The objective of this work was to study how the diesel oxidation catalyst (DOC) is affected by the presence of trace elements in FAME biodiesel. The DOC reduces emissions of CO and hydrocarbons, but furthermore, it generates NO2 from NO present in the exhaust, which is essential for downstream aftertreatment components to operate optimally. Because the DOC is located at the inlet of the aftertreatment system, it is subjected to high concentrations of trace elements, compared to downstream components.

An investigation of a DOC that had been used for an entire lifetime in a vehicle operating on FAME biodiesel revealed that phosphorus appeared to have the largest effect on DOC activity, causing considerable deactivation in the NO oxidation reaction.

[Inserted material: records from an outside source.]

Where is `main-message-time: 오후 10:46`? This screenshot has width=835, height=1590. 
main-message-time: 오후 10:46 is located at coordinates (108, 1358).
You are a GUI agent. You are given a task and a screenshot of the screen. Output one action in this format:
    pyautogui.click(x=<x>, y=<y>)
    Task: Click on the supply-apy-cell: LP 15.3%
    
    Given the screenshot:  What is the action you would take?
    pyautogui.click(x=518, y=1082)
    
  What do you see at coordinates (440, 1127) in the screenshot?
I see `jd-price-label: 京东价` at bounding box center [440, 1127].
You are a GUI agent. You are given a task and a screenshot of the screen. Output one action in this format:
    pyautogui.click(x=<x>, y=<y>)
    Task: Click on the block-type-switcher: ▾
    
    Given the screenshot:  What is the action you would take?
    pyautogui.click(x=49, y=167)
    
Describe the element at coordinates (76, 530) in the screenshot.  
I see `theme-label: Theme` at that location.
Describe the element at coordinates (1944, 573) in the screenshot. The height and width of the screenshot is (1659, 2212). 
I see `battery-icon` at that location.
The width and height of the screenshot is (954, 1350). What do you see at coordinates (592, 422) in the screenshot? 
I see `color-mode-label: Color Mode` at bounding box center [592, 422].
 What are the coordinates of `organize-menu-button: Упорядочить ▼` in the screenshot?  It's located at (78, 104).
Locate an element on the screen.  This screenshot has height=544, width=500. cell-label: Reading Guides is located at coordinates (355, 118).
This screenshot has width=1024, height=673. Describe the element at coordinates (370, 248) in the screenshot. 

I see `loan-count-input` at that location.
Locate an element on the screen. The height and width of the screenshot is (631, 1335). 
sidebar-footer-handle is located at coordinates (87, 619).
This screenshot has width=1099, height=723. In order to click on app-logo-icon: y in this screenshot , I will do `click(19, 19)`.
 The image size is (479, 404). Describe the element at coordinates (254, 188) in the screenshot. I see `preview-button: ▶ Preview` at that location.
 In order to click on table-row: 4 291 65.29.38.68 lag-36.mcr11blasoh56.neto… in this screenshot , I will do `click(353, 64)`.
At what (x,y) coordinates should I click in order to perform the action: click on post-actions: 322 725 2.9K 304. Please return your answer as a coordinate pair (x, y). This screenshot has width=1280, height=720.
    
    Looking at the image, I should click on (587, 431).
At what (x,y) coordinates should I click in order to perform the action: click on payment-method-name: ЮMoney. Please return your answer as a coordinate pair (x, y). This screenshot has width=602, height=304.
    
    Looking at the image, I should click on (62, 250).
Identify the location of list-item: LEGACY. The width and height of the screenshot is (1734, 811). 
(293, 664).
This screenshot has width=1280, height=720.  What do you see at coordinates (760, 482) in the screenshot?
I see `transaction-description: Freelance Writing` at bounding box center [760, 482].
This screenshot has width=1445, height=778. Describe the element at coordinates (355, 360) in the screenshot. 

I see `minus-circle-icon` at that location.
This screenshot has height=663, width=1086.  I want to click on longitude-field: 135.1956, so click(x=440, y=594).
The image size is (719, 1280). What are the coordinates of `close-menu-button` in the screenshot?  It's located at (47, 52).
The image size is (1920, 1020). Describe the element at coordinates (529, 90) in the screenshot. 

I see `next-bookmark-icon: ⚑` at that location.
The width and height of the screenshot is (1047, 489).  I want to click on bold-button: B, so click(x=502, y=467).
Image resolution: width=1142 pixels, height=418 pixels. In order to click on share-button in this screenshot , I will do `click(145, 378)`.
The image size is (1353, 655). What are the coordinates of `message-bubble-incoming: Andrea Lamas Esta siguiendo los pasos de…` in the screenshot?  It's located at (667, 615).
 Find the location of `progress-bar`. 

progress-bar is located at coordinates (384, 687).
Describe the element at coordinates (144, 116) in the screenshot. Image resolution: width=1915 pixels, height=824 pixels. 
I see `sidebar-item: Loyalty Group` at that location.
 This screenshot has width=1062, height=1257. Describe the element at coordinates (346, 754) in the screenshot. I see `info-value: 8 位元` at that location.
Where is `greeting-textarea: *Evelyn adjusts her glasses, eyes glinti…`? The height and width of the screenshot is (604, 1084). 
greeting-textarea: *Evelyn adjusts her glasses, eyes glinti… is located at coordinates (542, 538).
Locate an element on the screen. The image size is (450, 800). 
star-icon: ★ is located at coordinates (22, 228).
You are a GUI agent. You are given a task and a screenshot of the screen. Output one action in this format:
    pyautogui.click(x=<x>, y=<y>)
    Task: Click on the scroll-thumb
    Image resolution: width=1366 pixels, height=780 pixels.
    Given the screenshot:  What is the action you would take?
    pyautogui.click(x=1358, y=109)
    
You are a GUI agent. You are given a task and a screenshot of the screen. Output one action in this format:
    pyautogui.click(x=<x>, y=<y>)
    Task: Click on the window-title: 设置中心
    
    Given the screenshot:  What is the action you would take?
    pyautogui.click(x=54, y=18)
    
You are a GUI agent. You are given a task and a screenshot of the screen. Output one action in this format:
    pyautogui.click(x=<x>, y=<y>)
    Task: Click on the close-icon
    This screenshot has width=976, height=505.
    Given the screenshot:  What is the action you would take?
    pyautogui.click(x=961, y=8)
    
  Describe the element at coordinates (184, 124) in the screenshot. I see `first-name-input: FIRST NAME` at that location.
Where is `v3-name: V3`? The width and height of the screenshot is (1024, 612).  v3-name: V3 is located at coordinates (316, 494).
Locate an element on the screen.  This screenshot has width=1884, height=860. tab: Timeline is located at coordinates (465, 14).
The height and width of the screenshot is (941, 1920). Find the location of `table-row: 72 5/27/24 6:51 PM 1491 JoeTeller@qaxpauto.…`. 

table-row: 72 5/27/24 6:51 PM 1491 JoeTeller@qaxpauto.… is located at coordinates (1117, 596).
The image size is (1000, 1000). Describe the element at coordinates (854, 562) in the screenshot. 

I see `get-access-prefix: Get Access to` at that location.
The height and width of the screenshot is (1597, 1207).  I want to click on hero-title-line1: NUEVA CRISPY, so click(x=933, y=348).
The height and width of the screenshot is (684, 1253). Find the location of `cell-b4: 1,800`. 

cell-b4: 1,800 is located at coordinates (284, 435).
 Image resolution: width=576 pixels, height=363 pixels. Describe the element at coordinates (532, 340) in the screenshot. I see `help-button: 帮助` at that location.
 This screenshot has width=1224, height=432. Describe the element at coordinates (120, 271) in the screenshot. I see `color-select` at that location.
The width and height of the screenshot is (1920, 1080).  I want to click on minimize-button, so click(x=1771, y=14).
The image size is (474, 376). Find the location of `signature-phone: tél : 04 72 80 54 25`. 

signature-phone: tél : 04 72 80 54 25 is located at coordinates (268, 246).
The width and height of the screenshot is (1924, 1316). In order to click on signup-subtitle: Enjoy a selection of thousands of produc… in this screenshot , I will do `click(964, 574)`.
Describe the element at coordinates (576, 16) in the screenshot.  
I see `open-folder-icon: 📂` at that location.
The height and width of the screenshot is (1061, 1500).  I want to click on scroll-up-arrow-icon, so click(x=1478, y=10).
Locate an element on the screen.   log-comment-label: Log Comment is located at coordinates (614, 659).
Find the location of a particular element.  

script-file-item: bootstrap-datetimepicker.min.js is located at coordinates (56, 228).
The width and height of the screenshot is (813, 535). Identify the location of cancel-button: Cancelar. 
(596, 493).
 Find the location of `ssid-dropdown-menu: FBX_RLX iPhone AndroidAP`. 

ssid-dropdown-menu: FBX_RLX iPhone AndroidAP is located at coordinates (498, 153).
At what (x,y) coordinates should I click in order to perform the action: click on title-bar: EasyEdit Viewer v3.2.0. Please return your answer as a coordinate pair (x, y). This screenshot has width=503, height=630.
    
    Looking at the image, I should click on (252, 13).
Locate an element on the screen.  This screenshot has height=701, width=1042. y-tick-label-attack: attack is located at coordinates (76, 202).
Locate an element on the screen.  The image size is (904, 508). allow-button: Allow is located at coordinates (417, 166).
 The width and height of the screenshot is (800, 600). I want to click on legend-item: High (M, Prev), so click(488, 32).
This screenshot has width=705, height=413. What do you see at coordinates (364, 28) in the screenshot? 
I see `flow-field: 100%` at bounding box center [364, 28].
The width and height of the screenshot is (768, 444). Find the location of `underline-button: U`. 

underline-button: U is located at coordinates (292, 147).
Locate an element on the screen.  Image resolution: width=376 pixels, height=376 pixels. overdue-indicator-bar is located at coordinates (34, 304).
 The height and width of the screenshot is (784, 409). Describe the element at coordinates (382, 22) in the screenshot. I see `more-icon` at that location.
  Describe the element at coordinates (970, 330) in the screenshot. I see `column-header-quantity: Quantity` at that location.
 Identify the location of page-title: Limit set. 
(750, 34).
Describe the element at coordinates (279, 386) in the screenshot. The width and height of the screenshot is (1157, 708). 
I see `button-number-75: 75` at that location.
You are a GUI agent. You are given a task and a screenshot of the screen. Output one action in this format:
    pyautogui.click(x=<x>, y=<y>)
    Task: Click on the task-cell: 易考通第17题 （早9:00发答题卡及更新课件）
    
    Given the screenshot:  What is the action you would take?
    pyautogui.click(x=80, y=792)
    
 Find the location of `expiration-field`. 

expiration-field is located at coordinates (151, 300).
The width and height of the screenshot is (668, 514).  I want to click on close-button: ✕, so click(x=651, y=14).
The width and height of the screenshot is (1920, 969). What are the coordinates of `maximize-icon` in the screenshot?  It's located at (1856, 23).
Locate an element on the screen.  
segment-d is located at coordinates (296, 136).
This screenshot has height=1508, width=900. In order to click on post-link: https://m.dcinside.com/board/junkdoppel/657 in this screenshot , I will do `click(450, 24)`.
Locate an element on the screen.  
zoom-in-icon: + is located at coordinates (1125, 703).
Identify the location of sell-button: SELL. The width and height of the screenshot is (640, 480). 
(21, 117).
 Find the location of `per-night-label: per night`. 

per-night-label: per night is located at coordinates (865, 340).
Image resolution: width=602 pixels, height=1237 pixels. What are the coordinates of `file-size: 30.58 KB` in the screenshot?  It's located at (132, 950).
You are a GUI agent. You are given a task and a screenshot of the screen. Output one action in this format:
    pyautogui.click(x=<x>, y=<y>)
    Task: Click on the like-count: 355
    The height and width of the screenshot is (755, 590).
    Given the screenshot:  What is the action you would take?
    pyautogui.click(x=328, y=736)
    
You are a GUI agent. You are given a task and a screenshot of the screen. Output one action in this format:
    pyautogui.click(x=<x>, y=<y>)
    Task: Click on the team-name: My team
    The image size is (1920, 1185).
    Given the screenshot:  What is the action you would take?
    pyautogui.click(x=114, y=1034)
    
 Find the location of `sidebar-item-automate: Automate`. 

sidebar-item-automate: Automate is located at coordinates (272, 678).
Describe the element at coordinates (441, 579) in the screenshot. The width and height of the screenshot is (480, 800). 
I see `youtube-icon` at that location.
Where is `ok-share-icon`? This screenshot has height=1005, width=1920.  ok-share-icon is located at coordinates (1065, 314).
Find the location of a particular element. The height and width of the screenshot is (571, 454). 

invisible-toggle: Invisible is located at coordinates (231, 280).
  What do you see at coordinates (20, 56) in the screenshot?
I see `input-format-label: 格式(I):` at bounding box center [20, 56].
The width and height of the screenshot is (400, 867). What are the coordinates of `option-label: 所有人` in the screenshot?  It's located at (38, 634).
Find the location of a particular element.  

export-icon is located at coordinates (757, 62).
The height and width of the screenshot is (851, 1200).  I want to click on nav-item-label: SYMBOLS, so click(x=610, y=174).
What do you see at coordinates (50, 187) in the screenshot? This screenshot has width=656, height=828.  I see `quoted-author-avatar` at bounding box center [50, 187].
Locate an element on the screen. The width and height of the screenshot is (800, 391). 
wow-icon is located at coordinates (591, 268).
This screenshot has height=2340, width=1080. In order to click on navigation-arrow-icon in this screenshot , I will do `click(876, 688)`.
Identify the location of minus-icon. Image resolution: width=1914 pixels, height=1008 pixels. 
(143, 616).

Na and Ca, on the other hand, appeared to have little effect. The largest cause of deactivation was thermal aging, rather than poisoning by trace components.

In-situ X-ray Absorption Spectroscopy studies of poisoned model catalysts showed a strong electronic interaction between P and catalytically active Pt/Pd particles during CO oxidation reaction conditions. In contrast, such effects were not observed for Na and K. Elemental mapping with Energy dispersive spectroscopy (EDS) of scanning transmission electron micrographs showed that phosphorus was co-located with Pt-Pd, whereas Na and K, on the other hand, were evenly distributed throughout the Al2O3 washcoat support.